Rows from a dataset:
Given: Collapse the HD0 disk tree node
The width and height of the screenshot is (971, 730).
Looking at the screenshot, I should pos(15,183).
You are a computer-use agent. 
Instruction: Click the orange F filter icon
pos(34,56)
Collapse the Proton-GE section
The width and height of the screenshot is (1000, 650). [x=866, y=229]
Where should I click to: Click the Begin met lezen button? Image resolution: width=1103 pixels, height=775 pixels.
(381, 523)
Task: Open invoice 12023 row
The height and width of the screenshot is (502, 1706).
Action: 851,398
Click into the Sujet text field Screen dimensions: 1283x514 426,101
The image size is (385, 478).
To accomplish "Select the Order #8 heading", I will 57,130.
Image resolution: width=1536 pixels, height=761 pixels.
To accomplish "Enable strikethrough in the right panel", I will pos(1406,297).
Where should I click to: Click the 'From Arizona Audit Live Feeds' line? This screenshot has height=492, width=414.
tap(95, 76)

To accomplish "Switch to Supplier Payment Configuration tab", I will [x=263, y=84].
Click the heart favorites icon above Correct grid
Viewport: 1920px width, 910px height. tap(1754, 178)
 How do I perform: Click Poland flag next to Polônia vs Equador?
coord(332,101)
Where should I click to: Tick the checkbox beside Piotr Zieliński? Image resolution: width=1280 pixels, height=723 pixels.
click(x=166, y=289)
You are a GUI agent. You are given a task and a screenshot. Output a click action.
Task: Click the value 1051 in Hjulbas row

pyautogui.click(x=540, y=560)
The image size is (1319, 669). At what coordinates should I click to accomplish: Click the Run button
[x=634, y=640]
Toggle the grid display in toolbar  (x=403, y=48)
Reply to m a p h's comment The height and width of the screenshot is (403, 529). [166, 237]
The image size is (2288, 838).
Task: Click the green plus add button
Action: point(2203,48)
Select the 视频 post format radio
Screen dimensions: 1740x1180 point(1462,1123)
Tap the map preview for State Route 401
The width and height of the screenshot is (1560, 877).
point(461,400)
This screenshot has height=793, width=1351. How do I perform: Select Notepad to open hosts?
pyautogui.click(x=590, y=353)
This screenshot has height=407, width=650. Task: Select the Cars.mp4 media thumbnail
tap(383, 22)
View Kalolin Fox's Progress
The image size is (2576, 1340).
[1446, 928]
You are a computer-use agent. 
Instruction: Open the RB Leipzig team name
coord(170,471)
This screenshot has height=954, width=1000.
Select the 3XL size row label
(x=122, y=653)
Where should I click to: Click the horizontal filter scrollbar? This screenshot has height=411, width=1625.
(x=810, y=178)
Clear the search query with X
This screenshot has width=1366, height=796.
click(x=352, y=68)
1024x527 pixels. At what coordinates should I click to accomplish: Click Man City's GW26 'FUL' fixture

= Work required =
Reproduce all of the rows above word for word, changing nothing.

= The answer =
Given: Collapse the HD0 disk tree node
The width and height of the screenshot is (971, 730).
Looking at the screenshot, I should pos(15,183).
You are a computer-use agent. 
Instruction: Click the orange F filter icon
pos(34,56)
Collapse the Proton-GE section
The width and height of the screenshot is (1000, 650). [x=866, y=229]
Where should I click to: Click the Begin met lezen button? Image resolution: width=1103 pixels, height=775 pixels.
(381, 523)
Task: Open invoice 12023 row
The height and width of the screenshot is (502, 1706).
Action: 851,398
Click into the Sujet text field Screen dimensions: 1283x514 426,101
The image size is (385, 478).
To accomplish "Select the Order #8 heading", I will 57,130.
Image resolution: width=1536 pixels, height=761 pixels.
To accomplish "Enable strikethrough in the right panel", I will pos(1406,297).
Where should I click to: Click the 'From Arizona Audit Live Feeds' line? This screenshot has height=492, width=414.
tap(95, 76)

To accomplish "Switch to Supplier Payment Configuration tab", I will [x=263, y=84].
Click the heart favorites icon above Correct grid
Viewport: 1920px width, 910px height. tap(1754, 178)
 How do I perform: Click Poland flag next to Polônia vs Equador?
coord(332,101)
Where should I click to: Tick the checkbox beside Piotr Zieliński? Image resolution: width=1280 pixels, height=723 pixels.
click(x=166, y=289)
You are a GUI agent. You are given a task and a screenshot. Output a click action.
Task: Click the value 1051 in Hjulbas row

pyautogui.click(x=540, y=560)
The image size is (1319, 669). At what coordinates should I click to accomplish: Click the Run button
[x=634, y=640]
Toggle the grid display in toolbar  (x=403, y=48)
Reply to m a p h's comment The height and width of the screenshot is (403, 529). [166, 237]
The image size is (2288, 838).
Task: Click the green plus add button
Action: point(2203,48)
Select the 视频 post format radio
Screen dimensions: 1740x1180 point(1462,1123)
Tap the map preview for State Route 401
The width and height of the screenshot is (1560, 877).
point(461,400)
This screenshot has height=793, width=1351. How do I perform: Select Notepad to open hosts?
pyautogui.click(x=590, y=353)
This screenshot has height=407, width=650. Task: Select the Cars.mp4 media thumbnail
tap(383, 22)
View Kalolin Fox's Progress
The image size is (2576, 1340).
[1446, 928]
You are a computer-use agent. 
Instruction: Open the RB Leipzig team name
coord(170,471)
This screenshot has height=954, width=1000.
Select the 3XL size row label
(x=122, y=653)
Where should I click to: Click the horizontal filter scrollbar? This screenshot has height=411, width=1625.
(x=810, y=178)
Clear the search query with X
This screenshot has width=1366, height=796.
click(x=352, y=68)
1024x527 pixels. At what coordinates should I click to accomplish: Click Man City's GW26 'FUL' fixture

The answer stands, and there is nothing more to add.